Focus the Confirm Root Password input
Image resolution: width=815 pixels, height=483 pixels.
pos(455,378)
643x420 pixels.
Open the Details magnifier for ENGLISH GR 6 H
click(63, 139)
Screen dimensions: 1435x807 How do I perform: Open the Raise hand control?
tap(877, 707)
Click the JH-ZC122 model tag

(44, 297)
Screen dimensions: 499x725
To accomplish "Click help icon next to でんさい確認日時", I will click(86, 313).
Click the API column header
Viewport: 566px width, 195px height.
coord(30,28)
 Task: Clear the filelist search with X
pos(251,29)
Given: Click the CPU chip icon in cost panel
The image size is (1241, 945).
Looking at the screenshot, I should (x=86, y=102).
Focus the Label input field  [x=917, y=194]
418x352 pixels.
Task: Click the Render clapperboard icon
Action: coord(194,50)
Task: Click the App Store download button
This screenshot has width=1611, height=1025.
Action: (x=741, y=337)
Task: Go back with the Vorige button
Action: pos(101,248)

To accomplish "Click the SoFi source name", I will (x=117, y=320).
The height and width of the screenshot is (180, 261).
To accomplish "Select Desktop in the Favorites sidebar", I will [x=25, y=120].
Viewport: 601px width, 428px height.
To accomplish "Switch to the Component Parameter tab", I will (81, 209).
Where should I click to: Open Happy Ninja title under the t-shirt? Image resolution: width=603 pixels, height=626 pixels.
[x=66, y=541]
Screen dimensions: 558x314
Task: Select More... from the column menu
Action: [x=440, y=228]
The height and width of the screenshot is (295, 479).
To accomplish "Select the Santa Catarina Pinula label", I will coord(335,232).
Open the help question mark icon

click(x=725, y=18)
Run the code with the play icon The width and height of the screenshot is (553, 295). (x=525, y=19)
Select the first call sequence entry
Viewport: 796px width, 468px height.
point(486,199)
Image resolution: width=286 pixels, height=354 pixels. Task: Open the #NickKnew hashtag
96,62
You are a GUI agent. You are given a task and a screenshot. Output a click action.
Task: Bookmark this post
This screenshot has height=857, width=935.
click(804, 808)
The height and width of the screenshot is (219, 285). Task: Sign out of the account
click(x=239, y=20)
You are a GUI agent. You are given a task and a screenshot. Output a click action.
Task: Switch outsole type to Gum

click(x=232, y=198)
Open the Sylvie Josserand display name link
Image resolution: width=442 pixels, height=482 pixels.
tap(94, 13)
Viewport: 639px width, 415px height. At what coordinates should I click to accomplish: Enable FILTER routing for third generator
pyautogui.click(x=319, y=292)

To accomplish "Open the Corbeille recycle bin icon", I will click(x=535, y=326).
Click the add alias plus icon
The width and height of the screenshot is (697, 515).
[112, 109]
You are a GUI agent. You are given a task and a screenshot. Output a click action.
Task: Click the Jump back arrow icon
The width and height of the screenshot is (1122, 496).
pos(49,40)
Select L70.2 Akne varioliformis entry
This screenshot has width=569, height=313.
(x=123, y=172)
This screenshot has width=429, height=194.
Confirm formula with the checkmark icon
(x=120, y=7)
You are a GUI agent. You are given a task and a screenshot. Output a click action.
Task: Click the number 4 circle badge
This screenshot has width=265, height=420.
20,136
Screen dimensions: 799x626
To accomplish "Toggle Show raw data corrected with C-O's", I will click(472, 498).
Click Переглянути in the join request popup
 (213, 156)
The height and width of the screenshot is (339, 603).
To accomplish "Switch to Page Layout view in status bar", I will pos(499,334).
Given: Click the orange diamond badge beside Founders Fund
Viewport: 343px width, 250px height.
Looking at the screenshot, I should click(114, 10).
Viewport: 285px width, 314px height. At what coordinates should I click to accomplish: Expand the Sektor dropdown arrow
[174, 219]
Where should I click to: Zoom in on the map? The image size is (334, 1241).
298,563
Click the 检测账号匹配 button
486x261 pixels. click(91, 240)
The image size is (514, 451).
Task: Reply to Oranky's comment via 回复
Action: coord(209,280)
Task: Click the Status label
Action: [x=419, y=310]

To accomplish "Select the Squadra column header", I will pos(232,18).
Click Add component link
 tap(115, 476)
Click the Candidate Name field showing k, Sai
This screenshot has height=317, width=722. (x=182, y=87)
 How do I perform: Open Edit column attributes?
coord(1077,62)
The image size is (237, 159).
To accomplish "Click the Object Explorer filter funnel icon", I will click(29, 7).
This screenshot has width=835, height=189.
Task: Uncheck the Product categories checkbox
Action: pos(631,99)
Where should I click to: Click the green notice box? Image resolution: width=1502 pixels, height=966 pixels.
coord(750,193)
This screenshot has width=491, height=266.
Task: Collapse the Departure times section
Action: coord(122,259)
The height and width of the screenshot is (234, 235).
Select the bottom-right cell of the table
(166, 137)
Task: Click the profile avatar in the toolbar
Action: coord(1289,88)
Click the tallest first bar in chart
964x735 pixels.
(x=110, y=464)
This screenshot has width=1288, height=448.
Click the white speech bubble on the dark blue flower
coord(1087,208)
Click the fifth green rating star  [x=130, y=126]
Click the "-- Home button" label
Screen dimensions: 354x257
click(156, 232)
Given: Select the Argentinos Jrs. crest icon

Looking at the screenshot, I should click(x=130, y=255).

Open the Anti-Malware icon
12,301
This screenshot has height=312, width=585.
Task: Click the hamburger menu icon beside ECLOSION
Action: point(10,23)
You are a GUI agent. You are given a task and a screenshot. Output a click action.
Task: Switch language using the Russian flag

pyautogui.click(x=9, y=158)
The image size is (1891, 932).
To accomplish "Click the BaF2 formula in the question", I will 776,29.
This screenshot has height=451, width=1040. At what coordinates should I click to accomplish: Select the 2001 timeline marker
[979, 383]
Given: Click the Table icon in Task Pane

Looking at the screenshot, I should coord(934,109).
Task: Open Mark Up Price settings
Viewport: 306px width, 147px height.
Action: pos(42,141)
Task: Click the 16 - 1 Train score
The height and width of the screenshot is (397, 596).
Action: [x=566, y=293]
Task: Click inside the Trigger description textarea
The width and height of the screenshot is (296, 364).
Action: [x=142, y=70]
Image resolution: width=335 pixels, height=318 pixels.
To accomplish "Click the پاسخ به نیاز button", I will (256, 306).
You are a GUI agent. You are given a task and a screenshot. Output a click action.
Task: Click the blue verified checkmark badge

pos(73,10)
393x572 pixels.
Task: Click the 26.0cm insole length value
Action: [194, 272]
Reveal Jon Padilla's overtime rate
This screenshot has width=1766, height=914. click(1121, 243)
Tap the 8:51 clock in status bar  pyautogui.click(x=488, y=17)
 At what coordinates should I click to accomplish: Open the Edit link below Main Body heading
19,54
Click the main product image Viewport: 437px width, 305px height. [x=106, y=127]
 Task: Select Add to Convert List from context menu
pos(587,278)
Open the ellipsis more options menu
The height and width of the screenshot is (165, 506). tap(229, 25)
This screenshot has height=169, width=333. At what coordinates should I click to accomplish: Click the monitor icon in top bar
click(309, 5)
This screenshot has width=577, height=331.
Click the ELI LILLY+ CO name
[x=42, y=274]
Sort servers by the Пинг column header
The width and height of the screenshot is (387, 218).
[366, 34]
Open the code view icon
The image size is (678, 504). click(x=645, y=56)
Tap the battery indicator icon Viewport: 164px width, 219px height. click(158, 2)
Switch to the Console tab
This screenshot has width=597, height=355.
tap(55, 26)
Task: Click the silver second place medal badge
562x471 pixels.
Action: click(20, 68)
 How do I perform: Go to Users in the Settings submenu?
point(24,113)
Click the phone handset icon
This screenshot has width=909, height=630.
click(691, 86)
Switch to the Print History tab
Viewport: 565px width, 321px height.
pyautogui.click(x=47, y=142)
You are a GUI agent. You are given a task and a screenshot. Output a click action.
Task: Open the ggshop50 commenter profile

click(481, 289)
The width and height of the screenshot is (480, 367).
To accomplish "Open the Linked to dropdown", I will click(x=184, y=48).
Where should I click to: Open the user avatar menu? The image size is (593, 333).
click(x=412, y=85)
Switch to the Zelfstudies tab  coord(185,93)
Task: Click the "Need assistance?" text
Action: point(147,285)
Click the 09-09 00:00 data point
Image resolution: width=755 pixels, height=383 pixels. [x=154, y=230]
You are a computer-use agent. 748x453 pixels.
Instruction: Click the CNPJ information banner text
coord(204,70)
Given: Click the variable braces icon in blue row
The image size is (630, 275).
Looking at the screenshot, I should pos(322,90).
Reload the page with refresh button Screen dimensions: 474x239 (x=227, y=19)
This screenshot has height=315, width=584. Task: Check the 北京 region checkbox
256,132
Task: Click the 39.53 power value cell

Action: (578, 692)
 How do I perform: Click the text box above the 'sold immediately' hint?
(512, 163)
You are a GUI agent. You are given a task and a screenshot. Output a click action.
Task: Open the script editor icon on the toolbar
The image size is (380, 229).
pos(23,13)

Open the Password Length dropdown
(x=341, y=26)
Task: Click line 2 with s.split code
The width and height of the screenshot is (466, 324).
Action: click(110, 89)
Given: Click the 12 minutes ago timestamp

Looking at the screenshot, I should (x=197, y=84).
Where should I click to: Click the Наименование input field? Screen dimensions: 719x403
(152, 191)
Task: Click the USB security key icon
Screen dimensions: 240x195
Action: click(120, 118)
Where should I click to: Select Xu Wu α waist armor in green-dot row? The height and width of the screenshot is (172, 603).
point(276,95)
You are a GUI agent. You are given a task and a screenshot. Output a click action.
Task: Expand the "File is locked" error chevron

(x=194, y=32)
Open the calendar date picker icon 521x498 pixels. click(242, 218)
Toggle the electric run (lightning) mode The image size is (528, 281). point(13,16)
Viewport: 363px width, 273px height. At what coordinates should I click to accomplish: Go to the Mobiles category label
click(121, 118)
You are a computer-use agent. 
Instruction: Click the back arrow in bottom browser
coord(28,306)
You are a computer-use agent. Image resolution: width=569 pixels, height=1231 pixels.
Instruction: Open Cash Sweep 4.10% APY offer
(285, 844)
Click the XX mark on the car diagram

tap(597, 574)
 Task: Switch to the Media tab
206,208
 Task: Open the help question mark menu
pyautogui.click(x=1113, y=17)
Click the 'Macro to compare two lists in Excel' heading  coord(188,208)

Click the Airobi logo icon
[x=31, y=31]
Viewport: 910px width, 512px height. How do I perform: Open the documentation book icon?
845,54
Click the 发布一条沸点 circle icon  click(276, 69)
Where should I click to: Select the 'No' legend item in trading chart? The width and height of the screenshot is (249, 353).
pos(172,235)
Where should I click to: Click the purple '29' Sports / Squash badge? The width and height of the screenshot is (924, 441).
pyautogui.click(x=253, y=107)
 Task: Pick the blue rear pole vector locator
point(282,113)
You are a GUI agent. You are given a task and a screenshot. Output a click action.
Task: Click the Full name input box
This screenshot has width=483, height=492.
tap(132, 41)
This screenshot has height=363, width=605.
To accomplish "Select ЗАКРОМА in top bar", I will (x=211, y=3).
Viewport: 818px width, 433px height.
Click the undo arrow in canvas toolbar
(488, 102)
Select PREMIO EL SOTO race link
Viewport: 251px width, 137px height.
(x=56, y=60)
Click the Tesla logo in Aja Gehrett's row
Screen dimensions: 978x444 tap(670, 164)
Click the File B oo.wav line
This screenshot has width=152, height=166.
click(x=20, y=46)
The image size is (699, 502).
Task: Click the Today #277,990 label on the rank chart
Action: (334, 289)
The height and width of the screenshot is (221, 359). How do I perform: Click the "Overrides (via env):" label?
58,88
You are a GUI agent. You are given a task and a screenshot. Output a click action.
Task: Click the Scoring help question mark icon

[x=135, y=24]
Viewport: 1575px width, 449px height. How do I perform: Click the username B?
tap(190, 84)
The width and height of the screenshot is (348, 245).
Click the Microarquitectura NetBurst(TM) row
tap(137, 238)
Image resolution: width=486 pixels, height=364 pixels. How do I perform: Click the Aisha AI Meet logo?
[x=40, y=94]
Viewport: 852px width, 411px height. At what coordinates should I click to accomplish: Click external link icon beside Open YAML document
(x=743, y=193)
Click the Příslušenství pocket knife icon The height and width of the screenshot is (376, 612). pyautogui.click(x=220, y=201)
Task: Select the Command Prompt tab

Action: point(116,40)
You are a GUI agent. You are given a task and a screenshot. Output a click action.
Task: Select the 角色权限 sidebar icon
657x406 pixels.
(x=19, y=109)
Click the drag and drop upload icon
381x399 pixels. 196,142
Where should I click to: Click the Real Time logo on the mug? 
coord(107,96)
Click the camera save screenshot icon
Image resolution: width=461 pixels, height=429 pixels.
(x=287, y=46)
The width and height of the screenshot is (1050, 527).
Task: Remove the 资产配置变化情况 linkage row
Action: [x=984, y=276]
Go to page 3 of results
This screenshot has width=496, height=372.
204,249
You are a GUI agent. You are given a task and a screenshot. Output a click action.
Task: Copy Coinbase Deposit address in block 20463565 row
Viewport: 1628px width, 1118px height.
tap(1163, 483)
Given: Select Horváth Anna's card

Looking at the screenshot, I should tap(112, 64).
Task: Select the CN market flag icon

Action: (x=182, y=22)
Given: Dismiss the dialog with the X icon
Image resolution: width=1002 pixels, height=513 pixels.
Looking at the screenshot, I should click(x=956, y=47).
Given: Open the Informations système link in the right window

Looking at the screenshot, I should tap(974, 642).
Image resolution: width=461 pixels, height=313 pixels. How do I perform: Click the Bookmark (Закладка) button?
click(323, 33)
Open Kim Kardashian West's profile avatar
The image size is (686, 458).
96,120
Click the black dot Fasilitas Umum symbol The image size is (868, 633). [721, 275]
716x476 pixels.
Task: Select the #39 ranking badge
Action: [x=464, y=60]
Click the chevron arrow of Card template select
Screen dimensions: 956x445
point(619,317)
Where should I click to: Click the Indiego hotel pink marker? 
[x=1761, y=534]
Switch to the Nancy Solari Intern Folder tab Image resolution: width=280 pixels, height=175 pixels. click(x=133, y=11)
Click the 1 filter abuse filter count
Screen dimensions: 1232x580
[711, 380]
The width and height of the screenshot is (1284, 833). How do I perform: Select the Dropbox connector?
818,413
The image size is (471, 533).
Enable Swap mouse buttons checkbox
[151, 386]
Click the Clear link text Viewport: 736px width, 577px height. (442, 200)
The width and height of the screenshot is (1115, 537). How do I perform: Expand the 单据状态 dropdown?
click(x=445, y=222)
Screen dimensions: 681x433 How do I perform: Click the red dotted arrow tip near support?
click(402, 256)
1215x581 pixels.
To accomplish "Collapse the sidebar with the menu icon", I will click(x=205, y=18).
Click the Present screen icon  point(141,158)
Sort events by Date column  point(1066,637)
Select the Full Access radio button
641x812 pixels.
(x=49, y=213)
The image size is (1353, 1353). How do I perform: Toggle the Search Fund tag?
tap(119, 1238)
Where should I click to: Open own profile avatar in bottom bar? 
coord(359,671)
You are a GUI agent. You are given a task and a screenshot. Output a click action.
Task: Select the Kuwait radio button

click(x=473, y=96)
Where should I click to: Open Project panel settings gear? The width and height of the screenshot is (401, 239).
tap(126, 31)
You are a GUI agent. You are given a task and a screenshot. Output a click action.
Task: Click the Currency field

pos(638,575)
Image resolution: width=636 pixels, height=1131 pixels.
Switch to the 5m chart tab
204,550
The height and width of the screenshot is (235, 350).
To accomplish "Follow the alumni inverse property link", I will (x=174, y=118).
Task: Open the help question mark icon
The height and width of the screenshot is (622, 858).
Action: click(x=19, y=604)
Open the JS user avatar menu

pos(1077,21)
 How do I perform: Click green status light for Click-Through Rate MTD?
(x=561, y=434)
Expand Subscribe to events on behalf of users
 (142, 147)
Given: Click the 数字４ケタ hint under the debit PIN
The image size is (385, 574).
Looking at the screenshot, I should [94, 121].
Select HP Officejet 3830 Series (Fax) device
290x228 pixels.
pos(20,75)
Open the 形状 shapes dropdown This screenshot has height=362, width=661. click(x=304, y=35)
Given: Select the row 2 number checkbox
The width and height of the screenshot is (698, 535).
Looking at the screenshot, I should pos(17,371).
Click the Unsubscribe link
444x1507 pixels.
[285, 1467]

----------

Task statement -
Look over the entries above and count the lines where the word "computer" appears, then report only that count.

Your solution -
3